> _Stored entries_:
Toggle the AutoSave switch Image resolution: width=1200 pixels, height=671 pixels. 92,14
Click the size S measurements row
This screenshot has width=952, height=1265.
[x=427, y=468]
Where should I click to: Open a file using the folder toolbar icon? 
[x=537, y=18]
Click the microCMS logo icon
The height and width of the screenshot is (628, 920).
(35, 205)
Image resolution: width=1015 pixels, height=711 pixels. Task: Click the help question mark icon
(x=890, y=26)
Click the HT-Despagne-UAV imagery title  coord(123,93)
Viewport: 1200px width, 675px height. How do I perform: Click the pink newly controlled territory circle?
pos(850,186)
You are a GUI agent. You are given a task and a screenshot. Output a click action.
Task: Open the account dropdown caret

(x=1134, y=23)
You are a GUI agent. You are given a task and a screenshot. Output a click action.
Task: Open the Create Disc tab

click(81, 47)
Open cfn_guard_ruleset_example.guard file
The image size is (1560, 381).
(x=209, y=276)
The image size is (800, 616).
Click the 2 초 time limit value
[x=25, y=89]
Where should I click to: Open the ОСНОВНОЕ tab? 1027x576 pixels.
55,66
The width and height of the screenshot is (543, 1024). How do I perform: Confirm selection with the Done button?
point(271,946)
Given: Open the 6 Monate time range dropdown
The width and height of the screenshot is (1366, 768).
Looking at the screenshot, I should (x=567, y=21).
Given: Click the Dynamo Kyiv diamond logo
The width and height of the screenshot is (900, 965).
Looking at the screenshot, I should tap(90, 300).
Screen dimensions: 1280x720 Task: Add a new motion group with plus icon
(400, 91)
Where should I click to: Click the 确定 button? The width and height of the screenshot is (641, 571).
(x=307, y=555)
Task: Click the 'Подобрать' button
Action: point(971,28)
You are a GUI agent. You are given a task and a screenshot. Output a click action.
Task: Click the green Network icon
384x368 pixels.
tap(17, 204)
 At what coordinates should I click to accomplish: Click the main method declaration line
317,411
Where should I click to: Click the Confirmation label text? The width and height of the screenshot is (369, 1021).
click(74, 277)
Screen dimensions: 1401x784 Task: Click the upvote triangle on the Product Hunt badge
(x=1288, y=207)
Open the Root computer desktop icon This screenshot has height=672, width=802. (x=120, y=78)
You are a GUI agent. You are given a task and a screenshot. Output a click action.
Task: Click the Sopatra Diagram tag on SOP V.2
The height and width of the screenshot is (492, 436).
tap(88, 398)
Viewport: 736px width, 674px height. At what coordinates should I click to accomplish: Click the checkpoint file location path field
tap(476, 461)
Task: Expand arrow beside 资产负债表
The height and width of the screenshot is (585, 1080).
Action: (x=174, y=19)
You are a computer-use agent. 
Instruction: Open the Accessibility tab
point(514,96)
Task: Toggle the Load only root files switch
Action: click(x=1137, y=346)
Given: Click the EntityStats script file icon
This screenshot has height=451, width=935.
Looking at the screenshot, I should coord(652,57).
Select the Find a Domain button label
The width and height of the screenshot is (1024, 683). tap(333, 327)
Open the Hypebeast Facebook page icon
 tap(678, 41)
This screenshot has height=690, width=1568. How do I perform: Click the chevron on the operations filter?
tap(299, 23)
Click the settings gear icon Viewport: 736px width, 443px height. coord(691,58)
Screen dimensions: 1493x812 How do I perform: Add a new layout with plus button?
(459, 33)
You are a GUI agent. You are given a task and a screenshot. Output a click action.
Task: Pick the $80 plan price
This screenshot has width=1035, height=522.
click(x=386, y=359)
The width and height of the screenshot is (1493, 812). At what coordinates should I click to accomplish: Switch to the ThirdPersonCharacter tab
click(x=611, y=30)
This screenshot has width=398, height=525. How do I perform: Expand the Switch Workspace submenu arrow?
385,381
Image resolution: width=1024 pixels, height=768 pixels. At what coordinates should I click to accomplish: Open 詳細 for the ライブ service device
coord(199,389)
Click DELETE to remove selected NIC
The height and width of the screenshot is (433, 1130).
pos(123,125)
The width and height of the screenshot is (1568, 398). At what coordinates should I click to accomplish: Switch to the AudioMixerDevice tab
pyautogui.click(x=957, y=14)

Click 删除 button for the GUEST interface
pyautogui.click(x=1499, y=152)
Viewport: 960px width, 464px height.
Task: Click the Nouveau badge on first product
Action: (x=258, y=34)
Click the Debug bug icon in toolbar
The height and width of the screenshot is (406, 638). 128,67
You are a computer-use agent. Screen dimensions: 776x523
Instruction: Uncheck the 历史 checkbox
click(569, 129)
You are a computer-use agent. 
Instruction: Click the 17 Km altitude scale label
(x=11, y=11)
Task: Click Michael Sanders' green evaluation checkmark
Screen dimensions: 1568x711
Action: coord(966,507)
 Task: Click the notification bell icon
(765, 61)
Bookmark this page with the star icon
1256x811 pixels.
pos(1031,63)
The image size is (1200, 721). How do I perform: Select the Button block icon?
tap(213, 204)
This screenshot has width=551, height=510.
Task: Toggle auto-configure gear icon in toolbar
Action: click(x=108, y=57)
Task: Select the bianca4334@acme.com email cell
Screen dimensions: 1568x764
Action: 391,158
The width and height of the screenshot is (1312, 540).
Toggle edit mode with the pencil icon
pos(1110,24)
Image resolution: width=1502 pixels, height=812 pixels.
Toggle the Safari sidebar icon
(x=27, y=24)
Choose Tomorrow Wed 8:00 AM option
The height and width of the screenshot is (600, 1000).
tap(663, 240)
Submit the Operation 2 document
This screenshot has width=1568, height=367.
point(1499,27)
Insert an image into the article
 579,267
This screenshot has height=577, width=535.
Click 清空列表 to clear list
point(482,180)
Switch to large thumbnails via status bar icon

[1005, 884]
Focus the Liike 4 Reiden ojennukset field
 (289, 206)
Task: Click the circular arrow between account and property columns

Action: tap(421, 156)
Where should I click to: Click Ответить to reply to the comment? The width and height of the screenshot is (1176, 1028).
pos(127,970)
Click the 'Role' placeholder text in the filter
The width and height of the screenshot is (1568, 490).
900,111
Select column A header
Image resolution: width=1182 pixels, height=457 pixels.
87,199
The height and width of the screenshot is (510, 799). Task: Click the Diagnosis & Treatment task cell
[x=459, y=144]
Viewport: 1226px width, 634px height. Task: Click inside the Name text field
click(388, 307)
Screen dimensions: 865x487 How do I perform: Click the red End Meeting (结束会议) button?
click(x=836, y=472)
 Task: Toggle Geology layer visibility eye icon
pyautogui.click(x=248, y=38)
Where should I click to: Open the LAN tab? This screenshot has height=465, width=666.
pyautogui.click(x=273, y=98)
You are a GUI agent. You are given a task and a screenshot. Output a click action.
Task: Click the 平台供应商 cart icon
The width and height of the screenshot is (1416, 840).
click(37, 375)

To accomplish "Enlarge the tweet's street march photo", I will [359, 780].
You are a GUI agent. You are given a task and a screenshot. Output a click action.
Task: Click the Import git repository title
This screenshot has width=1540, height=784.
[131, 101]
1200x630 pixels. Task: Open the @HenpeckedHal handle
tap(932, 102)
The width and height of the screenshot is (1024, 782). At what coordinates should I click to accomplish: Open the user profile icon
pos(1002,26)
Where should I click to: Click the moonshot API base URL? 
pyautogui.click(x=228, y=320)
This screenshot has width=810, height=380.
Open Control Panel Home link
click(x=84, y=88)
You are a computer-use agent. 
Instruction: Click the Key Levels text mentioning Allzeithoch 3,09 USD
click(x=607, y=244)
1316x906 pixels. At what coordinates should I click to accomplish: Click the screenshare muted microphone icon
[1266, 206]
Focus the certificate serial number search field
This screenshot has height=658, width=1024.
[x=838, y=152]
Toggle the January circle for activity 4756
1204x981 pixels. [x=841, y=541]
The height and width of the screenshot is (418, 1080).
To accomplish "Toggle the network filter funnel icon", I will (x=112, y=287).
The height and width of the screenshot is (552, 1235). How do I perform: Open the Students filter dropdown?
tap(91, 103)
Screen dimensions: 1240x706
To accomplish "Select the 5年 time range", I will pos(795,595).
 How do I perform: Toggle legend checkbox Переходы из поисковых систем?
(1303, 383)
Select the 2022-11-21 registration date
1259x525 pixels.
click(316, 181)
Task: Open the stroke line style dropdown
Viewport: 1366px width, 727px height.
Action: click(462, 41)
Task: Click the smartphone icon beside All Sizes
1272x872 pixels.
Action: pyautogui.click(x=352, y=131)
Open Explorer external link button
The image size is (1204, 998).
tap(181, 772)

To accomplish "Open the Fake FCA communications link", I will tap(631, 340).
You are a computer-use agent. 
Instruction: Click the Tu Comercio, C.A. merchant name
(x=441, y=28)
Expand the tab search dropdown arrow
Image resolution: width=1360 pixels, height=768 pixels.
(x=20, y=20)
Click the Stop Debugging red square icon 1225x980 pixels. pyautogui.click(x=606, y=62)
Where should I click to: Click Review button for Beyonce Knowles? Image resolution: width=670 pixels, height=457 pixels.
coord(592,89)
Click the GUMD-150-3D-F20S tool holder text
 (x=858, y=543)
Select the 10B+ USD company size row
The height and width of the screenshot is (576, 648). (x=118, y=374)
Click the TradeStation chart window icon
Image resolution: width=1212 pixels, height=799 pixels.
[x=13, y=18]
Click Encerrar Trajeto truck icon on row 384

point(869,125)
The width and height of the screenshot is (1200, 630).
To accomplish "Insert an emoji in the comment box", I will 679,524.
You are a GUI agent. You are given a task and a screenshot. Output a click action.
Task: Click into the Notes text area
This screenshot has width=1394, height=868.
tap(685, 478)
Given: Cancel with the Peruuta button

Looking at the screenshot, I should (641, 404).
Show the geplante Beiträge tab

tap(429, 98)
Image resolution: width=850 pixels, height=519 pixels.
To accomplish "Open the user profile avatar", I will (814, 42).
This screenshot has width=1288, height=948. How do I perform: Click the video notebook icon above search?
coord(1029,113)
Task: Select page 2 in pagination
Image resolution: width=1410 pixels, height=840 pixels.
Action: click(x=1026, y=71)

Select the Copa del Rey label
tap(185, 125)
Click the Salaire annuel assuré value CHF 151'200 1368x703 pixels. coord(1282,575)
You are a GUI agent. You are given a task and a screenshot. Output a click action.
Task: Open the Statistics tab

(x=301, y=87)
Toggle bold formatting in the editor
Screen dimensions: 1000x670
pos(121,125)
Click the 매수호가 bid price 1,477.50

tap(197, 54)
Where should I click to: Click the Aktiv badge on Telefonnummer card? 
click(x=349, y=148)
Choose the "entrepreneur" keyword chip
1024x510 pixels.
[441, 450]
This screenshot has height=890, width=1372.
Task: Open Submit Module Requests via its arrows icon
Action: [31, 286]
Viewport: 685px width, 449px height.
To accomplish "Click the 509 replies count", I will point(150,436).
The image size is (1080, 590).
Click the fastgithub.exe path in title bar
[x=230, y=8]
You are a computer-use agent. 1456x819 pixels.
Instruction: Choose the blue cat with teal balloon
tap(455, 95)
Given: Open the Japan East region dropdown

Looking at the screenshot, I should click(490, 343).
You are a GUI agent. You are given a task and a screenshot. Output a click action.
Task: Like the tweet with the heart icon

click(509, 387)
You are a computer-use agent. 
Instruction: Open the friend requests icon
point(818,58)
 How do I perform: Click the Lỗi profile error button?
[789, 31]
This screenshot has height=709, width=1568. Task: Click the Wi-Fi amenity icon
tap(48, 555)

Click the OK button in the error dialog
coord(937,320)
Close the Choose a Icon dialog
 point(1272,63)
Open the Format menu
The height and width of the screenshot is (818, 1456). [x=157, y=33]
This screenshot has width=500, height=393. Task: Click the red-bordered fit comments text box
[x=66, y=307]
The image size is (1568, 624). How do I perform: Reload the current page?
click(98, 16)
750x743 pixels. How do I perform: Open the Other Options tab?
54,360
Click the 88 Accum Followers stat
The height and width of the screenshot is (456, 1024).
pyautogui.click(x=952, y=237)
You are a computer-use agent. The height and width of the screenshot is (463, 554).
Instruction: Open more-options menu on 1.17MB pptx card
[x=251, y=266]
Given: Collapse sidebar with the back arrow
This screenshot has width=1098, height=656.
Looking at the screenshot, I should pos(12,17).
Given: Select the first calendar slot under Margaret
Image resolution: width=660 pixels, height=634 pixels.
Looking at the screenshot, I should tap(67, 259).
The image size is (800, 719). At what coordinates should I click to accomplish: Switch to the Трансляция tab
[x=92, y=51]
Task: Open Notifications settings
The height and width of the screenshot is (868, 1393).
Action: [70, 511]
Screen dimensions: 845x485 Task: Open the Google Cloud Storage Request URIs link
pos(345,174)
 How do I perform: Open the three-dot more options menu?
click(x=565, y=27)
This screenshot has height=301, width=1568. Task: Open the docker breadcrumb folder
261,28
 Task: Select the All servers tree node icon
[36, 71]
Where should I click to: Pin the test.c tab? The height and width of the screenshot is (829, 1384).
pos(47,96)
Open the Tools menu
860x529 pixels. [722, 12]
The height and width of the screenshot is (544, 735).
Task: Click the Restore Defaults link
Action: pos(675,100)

> _Problem description_:
Tally up the lines in the records that contain the word "beside" and give only the total.

> _Response_:
2